I struggled with my conscience for at least 5 seconds before I began this post and then I thought "what the hell, I'll write it anyway". In this age of reality TV stars, bare all confessions, kiss and tells and twitters, nothing is sacred and nothing has to be private anymore, not even what you do with your privates. God knows I want and need an audience and everybody knows that SEX sells but this post isn't exactly about sex more about where you should go if you've been having copious amounts of it. Whenever I've been for my sexual health MOT I approach it as if I was going to a job interview. I always make sure I look as presentable as possible, professional but never slutty.Although sometimes if you answer the doctors questions honestly, he'll realise that your behaviour is akin to that of a professional slut anyway. I always take a book, something lightweight and controversial, if you live in South East London take a Jackie Collins.If you live in Fulham take a Jilly Cooper - it shows you can read but you're also up for a bit of a slap and tickle. Never, ever take anything political, most of the people in the waiting room may be getting bad news so they don't need to be reminded what a state the country is in and most importantly, always wear some thing you can easily drop to the floor or pull above your head. You don't want to have to strip totally naked in one of those tiny little cubicles where your arse touches one wall and your nose can touch the other.

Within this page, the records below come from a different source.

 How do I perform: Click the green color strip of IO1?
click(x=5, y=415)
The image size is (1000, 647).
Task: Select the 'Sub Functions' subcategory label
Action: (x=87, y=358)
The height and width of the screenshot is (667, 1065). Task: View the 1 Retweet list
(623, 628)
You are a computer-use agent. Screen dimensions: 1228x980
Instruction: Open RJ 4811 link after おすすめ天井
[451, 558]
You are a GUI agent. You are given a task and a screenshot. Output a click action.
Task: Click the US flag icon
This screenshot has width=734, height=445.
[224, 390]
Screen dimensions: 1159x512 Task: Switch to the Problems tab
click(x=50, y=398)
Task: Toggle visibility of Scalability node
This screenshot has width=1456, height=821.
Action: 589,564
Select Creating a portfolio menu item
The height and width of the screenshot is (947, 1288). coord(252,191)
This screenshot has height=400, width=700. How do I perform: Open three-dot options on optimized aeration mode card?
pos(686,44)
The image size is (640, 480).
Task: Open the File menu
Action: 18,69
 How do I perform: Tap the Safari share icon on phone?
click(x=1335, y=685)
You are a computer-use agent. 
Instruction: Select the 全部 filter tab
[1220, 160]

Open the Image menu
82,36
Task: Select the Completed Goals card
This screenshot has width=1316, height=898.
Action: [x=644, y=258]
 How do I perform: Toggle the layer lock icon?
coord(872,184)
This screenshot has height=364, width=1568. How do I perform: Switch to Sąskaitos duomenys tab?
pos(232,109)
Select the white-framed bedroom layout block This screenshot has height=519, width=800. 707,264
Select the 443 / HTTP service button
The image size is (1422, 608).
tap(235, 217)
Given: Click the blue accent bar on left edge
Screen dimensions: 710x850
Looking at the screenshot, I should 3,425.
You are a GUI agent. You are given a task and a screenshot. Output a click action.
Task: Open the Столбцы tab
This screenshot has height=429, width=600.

Depending on where your clinic is it might be advisable to bring a packed lunch.If it's a walk in clinic for gay men and it's based in Soho you're probably best advised to bring a microwave and some ready meals.God knows what time you're going to get out of there. In fact, I'd take a change of clothes, a word search magazine and one of those portable DVD players. Sometimes, if you do get a bit bored waiting you could always strike up a conversation with someone else in the waiting room, although it's probably not best to begin with "Hi, what are you in for?" or "I've got a family size pot of Activia in my bag, would you like some?" In fact, I'd advise against any kind of flirting, eye contact or brushing up against each other in these places, remember what got you there in the first place? Also, could you really imagine going out with someone you met at an STD clinic? You may as well just say you met each other at a sex club during it's quiet period.
Once you're in the consulting room and in (literally) the Dr's hands, I'd still advise acting professional at all times. I try and behave as if I was in a library and remain mute at all times, I only open my mouth if he needs to take a swab. Sometimes the Dr may try to make light of the situation which is always a tricky thing to deal with. I once said to the doctor "excuse me Dr, are you taking the piss?" to which he replied "not yet, you do that yourself in this little cup and then leave it in the hatch behind the door". I will never live that down. Hopefully, all your results will come back fine. Sometimes you have to wait a week and the clinic will text you, which means you spend the whole week feverishly (actually, if you have a fever you should go back & get tested again) waiting to see if it's good or bad news. I love that sexual health clinics have a "don't call us, we'll call you" attitude. It makes it seem a little more lighthearted, like I've just been for an audition for Annie and I'm waiting to see if I got the part. You must always take as much free stuff as you can in these places. Do not worry if you look like a slut or a sex junkie just because you emptied the whole drawer full of condoms into your bag, you're being responsible and you should be applauded for this, at least you wont catch the clap.
Lastly, please be aware if you're listening to your ipod and your music is loud you need to have a relevant playlist. Do not play anything that could be mistaken as a sexual invitation, an admission of guilt, any kind of funeral music or anything that has the lyric "love is a burning sensation, far beyond imagination" (there is such a song, I forget who by). Now, you should be good to go and remember, this is one of the only tests in life you didn't have to study for - Happy Testing!